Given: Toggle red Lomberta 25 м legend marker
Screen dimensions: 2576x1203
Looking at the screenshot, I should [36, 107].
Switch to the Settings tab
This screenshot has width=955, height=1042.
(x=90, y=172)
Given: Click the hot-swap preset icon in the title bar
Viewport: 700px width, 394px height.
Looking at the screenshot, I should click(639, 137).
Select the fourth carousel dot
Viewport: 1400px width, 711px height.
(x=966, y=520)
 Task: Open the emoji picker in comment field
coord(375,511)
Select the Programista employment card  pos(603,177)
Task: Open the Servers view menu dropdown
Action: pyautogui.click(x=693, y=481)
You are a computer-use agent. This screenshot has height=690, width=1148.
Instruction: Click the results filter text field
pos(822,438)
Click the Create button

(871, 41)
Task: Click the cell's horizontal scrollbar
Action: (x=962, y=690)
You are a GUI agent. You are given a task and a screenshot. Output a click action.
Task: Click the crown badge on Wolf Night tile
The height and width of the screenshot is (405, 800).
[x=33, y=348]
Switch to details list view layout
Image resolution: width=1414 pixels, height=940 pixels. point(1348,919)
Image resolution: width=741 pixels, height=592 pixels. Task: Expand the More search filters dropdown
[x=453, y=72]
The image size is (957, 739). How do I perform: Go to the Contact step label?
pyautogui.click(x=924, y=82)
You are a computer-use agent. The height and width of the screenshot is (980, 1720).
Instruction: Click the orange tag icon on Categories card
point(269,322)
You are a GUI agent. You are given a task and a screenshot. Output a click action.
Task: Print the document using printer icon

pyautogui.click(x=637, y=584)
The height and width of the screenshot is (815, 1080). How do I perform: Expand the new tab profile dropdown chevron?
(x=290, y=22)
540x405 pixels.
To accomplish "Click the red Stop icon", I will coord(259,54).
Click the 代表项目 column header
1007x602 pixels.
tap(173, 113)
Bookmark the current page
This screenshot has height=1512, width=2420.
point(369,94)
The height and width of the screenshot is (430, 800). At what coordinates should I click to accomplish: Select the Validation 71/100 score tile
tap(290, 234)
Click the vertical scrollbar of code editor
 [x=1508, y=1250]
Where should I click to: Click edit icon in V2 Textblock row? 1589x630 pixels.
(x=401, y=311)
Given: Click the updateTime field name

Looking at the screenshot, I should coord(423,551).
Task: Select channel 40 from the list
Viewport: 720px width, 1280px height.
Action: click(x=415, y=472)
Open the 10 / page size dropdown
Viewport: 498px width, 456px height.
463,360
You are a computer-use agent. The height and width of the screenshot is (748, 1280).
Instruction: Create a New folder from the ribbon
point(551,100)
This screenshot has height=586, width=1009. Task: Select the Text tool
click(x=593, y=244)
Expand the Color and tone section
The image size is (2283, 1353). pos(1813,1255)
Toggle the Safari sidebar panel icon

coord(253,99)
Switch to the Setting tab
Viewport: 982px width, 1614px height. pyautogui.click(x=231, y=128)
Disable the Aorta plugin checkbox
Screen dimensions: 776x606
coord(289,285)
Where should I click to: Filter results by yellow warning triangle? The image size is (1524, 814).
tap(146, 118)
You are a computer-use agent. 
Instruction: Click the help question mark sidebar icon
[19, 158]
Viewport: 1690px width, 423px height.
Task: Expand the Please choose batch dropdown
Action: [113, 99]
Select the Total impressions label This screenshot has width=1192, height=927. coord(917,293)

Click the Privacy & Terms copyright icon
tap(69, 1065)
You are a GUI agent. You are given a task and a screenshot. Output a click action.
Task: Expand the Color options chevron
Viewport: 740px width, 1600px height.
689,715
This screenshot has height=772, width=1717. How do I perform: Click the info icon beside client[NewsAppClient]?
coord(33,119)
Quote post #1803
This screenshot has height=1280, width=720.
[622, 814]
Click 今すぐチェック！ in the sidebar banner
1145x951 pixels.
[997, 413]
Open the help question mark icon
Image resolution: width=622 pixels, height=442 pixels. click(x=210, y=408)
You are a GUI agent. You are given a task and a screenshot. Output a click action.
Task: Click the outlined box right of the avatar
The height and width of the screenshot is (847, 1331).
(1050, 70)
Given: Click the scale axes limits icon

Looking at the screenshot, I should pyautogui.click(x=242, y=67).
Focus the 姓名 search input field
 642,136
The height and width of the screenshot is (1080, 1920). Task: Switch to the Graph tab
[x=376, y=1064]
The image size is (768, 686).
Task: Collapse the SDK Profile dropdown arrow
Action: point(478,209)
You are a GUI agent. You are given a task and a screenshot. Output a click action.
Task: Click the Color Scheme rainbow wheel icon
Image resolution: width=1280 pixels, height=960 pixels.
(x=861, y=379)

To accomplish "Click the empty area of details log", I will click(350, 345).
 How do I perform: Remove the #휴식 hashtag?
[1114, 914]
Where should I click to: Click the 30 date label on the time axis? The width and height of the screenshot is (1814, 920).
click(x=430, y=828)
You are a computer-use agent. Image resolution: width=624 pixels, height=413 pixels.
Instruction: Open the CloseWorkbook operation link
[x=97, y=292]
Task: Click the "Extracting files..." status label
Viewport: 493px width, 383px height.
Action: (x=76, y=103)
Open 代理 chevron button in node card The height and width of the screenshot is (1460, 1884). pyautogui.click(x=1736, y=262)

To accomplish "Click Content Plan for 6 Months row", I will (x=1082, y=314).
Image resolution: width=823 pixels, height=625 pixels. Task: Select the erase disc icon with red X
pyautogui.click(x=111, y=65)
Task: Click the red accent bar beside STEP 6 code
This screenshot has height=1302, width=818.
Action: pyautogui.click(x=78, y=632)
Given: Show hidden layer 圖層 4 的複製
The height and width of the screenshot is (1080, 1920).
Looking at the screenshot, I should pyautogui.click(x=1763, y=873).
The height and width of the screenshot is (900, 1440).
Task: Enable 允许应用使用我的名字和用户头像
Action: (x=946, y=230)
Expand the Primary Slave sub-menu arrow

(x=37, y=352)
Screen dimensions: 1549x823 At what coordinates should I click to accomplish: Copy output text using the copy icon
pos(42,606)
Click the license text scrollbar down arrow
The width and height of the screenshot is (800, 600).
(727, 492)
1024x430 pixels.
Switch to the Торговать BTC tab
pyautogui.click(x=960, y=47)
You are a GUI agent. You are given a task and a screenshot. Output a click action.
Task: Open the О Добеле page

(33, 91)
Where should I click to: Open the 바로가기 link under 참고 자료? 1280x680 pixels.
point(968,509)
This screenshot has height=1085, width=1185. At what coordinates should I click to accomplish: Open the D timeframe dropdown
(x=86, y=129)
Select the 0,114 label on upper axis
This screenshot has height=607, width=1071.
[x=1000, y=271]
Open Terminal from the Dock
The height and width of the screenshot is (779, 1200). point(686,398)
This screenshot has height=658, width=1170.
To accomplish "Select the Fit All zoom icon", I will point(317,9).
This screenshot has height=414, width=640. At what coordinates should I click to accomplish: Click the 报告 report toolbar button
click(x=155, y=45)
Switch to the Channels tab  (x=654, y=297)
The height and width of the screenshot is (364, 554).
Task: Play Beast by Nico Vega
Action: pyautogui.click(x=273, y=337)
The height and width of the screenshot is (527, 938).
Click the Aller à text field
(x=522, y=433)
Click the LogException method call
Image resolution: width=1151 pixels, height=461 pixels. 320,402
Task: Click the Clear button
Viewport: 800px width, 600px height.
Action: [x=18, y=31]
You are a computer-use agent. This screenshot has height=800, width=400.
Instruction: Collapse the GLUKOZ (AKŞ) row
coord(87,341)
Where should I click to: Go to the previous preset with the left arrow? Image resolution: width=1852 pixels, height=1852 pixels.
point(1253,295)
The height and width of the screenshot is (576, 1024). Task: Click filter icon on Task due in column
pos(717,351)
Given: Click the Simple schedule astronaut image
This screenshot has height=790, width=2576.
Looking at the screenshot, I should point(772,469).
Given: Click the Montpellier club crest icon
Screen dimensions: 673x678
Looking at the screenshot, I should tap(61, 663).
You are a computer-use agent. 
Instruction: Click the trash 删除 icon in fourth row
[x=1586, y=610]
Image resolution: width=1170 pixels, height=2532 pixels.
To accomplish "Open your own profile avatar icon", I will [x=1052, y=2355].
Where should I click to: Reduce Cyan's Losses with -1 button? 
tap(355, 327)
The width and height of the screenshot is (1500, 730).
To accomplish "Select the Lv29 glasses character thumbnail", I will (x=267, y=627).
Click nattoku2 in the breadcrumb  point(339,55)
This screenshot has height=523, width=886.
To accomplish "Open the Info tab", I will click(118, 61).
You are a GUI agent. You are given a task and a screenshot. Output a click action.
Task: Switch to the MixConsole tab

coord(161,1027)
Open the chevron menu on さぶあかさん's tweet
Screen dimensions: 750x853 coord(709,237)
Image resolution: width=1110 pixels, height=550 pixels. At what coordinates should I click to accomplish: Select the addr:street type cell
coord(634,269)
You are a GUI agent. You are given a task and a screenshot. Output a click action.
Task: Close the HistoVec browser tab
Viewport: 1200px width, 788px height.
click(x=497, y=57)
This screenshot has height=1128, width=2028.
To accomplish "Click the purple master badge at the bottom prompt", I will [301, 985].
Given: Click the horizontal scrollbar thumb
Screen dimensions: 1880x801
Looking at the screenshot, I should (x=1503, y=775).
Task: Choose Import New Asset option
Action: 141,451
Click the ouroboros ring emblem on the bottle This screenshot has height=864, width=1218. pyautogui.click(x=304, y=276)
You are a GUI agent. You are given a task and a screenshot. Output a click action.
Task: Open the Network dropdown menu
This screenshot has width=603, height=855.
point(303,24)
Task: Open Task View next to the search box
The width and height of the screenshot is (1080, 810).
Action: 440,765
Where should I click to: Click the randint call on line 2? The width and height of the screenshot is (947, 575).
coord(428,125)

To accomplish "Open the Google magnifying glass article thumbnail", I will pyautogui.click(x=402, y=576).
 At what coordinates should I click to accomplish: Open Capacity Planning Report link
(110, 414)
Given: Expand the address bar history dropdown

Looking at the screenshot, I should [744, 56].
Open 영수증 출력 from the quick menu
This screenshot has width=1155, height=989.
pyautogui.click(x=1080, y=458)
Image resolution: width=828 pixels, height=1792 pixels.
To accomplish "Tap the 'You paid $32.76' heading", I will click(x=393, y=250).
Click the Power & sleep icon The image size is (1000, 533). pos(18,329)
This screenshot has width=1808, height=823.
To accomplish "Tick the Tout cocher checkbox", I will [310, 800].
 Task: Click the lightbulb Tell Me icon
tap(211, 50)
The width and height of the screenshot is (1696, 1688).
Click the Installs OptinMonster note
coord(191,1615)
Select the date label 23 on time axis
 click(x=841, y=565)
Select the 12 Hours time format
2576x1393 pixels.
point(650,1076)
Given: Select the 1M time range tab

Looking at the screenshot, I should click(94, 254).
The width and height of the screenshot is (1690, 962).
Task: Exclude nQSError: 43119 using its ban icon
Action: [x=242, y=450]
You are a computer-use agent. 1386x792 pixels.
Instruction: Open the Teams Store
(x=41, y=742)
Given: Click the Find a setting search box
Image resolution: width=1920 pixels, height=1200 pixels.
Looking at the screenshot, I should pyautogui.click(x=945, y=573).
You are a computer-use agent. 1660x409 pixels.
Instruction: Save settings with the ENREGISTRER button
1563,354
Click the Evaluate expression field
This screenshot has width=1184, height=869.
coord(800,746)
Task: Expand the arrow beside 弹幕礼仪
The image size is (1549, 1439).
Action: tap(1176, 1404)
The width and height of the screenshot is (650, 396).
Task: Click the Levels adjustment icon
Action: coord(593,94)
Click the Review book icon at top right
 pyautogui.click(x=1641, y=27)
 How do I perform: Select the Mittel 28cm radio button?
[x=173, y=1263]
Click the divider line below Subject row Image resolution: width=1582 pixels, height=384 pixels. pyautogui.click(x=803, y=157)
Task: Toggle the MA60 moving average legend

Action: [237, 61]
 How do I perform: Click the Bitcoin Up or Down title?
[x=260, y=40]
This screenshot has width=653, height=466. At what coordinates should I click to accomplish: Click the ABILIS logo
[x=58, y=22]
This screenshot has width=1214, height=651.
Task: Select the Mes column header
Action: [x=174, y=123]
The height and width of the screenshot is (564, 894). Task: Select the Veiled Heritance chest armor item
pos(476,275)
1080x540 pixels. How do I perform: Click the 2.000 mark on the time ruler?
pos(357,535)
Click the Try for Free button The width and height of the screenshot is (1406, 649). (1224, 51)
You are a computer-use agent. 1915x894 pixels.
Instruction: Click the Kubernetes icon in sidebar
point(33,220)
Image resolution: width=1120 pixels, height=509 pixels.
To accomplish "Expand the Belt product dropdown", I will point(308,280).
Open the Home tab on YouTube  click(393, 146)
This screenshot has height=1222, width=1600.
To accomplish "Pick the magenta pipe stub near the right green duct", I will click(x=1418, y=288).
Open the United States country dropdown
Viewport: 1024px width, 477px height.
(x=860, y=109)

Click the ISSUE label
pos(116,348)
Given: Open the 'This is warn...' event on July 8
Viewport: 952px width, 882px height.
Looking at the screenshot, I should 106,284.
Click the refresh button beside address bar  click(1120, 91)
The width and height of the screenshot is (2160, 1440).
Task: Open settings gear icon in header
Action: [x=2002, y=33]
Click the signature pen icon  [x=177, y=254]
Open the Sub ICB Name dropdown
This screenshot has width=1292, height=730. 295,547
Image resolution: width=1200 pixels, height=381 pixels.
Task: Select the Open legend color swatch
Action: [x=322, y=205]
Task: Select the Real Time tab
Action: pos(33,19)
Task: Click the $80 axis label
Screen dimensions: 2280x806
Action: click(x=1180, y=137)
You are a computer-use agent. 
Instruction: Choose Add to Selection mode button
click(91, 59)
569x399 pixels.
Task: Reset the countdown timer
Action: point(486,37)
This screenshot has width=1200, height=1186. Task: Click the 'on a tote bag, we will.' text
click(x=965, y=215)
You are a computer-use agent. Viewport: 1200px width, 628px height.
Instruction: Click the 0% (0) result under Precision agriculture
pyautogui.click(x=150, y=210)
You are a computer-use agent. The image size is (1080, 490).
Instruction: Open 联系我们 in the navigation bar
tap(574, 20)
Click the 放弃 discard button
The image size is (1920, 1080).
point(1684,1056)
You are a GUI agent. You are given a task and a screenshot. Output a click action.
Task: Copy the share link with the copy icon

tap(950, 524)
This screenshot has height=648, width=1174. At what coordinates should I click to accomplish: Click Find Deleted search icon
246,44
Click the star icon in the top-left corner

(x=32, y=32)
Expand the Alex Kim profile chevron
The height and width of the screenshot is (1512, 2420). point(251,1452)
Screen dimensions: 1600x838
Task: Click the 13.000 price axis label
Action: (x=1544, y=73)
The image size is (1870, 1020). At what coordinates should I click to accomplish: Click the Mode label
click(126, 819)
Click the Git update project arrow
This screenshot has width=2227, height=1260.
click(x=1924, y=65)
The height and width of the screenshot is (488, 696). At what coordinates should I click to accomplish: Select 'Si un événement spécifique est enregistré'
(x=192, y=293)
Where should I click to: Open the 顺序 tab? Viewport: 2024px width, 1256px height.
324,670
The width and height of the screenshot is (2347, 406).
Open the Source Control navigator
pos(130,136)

== Requirement ==
Write out the rows above word for word, starting with the line that contains "Open the help question mark icon" and ending with the line that contains "Action: point(478,209)", with both of those lines included.

== Result ==
Open the help question mark icon
Image resolution: width=622 pixels, height=442 pixels. click(x=210, y=408)
You are a GUI agent. You are given a task and a screenshot. Output a click action.
Task: Click the outlined box right of the avatar
The height and width of the screenshot is (847, 1331).
(1050, 70)
Given: Click the scale axes limits icon

Looking at the screenshot, I should pyautogui.click(x=242, y=67).
Focus the 姓名 search input field
 642,136
The height and width of the screenshot is (1080, 1920). Task: Switch to the Graph tab
[x=376, y=1064]
The image size is (768, 686).
Task: Collapse the SDK Profile dropdown arrow
Action: point(478,209)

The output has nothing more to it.